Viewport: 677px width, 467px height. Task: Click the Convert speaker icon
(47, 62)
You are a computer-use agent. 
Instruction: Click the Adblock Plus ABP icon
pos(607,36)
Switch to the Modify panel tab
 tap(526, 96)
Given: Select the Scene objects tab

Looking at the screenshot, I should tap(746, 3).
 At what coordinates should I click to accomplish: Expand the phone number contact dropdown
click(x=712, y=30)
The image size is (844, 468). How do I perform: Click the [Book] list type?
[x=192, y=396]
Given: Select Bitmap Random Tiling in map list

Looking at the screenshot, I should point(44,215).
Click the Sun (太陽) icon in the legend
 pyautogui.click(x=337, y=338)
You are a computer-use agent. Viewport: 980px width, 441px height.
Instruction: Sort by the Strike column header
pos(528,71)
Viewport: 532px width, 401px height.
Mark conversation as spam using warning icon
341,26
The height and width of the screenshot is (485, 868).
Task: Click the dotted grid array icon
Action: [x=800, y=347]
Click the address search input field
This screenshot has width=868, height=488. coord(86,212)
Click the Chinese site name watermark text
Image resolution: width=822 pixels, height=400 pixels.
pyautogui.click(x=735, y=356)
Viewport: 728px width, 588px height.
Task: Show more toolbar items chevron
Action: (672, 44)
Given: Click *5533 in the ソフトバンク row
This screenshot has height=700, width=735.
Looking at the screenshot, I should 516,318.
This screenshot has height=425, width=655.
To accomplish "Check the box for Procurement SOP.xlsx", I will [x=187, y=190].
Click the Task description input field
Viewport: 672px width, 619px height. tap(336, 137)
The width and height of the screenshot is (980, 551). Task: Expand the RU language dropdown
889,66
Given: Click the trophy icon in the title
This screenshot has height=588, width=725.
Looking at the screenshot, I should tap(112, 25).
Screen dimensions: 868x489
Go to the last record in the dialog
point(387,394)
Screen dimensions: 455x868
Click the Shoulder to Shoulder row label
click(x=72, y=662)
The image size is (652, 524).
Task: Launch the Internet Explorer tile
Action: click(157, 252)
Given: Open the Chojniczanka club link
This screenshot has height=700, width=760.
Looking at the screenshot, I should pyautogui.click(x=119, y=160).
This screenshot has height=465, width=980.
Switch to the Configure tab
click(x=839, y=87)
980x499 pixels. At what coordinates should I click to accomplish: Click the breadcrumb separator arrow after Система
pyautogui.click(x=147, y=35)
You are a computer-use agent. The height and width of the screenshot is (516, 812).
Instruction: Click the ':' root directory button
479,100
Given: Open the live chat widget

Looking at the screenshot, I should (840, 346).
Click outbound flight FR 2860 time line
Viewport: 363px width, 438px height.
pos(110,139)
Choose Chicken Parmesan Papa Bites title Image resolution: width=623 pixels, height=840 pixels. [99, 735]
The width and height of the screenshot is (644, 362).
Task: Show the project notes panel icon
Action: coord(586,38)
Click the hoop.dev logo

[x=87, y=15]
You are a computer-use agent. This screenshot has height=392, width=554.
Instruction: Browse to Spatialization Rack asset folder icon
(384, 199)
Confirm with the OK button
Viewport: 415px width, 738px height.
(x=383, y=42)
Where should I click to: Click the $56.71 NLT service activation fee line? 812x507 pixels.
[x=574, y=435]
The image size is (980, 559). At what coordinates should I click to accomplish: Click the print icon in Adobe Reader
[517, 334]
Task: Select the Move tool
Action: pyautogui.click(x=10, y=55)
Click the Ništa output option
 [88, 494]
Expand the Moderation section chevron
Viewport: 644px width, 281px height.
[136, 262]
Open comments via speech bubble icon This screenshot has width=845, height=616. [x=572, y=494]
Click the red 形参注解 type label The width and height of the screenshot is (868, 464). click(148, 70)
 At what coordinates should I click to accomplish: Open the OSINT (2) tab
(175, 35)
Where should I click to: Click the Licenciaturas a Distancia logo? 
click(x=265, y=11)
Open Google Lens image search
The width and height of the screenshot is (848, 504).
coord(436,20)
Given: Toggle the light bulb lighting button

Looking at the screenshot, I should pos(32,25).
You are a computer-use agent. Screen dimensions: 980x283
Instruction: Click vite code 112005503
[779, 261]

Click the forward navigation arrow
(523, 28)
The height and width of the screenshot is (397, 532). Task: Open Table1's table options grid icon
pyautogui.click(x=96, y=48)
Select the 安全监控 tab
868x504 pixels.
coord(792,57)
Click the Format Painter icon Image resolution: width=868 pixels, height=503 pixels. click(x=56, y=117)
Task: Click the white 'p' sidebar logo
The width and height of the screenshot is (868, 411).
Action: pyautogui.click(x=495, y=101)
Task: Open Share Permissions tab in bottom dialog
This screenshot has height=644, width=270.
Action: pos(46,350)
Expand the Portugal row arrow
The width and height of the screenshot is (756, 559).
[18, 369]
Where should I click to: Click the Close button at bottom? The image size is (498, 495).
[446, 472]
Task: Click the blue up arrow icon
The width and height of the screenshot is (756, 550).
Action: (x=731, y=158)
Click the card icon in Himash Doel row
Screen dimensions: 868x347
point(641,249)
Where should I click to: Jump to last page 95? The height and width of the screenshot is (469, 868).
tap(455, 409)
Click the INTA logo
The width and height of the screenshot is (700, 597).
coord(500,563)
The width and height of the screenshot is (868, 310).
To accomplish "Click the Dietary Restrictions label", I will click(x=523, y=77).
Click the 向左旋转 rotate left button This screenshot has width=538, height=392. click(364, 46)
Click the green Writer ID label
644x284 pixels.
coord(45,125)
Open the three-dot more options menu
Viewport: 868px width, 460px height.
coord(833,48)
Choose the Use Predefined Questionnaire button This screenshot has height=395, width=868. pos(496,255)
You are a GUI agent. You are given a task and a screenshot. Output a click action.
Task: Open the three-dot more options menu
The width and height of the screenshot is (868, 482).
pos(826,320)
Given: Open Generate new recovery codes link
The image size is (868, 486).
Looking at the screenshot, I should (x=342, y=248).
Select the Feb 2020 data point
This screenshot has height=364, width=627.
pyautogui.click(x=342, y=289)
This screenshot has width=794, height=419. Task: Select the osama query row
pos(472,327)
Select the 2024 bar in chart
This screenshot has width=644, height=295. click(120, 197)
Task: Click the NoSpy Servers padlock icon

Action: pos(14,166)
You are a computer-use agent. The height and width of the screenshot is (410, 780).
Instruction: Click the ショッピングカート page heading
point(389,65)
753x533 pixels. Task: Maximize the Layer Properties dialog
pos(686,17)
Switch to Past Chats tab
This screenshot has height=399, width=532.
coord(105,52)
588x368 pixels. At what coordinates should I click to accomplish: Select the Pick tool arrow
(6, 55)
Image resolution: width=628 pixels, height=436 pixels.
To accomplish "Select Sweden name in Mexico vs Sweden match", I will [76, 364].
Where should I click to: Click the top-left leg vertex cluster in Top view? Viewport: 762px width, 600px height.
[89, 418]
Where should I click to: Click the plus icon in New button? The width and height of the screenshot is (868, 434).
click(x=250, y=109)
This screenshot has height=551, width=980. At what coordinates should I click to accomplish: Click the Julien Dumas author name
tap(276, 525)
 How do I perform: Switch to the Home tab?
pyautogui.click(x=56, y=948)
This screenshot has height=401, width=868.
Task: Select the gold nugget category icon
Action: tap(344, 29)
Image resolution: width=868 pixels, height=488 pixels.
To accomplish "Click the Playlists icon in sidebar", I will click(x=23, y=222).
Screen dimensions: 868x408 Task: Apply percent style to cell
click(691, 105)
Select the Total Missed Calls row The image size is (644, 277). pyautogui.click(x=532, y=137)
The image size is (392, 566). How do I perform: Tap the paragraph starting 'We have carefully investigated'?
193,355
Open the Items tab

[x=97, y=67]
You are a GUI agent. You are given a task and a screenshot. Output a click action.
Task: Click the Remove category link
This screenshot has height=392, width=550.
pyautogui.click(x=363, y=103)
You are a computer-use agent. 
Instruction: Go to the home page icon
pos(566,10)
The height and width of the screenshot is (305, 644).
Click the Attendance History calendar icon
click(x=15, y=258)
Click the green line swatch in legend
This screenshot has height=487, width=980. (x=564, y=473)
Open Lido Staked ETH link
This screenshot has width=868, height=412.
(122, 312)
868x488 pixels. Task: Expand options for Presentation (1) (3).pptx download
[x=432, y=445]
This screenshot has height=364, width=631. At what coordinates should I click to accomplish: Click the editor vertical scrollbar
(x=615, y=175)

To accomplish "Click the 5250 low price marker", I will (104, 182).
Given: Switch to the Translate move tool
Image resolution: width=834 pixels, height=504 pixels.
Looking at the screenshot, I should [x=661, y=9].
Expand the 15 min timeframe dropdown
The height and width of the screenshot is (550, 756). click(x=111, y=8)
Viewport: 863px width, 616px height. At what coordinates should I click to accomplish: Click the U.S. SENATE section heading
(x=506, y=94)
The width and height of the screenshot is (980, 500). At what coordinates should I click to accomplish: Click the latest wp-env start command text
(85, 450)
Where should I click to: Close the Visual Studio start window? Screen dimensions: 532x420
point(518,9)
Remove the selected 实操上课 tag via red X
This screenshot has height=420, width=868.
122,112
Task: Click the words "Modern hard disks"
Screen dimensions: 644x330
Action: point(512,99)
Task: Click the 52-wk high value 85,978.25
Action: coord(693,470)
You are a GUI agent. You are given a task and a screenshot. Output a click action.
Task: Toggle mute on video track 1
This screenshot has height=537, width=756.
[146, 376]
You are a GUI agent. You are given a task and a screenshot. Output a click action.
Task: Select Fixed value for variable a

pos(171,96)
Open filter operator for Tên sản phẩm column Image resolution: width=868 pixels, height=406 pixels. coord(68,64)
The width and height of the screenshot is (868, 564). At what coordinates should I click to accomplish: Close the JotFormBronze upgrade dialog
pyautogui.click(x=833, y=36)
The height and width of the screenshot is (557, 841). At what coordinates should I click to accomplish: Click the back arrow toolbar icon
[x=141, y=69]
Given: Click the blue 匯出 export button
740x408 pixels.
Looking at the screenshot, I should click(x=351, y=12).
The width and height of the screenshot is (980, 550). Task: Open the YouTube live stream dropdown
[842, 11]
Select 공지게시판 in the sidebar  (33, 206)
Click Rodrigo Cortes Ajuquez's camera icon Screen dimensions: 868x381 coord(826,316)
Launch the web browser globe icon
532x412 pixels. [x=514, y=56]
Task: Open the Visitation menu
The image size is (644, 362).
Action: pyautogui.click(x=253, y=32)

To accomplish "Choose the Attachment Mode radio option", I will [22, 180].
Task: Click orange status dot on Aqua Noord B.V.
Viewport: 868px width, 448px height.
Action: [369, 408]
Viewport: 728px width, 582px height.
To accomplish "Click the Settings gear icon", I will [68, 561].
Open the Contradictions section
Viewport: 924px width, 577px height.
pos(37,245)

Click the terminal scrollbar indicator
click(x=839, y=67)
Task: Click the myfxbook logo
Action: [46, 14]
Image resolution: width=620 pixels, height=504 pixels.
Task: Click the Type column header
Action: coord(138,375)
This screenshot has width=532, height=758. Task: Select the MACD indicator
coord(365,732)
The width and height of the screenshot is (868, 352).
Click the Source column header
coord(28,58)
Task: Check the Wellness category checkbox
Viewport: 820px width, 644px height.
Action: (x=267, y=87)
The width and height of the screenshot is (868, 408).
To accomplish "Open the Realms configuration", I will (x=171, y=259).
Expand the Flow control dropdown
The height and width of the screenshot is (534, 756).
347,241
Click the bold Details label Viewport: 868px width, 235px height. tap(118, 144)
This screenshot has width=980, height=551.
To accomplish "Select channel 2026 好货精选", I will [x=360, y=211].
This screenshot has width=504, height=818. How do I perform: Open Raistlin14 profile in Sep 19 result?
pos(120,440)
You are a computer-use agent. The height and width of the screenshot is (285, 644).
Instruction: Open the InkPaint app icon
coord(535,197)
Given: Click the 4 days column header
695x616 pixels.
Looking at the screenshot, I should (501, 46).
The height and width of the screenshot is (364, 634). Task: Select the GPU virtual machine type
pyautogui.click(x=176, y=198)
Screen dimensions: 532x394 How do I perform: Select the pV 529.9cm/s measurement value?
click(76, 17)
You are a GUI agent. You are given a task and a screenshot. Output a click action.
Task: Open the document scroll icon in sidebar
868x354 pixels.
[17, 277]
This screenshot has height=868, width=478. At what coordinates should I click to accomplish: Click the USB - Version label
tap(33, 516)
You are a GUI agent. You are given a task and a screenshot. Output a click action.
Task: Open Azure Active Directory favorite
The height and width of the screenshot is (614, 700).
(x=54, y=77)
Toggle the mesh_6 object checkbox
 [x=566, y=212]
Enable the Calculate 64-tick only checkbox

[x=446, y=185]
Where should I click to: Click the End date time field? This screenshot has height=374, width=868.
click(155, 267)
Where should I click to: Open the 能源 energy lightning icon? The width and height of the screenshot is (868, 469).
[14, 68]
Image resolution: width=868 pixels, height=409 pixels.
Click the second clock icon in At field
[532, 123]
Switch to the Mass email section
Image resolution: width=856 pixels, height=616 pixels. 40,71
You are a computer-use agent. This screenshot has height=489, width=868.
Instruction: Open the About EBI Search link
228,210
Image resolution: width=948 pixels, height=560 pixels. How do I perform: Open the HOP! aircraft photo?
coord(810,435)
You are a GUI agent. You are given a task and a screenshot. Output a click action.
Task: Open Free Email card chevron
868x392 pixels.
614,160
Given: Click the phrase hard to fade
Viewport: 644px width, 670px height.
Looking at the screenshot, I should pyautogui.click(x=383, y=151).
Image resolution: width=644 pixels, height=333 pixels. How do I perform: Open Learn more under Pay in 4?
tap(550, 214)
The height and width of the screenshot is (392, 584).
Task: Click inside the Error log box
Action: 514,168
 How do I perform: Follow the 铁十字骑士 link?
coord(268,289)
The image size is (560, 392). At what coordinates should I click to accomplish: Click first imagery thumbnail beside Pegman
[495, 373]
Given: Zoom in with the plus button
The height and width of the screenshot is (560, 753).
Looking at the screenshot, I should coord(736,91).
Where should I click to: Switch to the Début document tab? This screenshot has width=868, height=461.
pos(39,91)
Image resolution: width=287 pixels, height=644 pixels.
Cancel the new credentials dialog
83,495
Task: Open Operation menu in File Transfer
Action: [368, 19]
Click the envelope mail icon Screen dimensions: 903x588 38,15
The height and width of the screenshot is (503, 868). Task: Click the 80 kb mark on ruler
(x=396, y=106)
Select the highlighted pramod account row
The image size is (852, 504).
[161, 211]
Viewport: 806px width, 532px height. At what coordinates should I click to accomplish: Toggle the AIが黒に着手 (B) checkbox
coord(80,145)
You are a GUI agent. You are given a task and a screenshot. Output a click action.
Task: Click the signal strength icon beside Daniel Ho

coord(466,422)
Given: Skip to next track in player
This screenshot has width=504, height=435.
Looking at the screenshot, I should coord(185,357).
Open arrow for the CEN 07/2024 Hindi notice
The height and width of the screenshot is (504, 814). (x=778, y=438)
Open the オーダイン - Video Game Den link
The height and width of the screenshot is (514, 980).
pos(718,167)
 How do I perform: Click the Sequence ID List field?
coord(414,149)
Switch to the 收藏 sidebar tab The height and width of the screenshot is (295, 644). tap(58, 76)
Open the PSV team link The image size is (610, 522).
# # # #
YOUR OBJECTIVE
All that is wanted is the stretch of lines above from the one containing "Mark conversation as spam using warning icon" through the one containing "Click the Chinese site name watermark text", duplicated exactly.

ANSWER BOX
Mark conversation as spam using warning icon
341,26
The height and width of the screenshot is (485, 868).
Task: Click the dotted grid array icon
Action: [x=800, y=347]
Click the address search input field
This screenshot has width=868, height=488. coord(86,212)
Click the Chinese site name watermark text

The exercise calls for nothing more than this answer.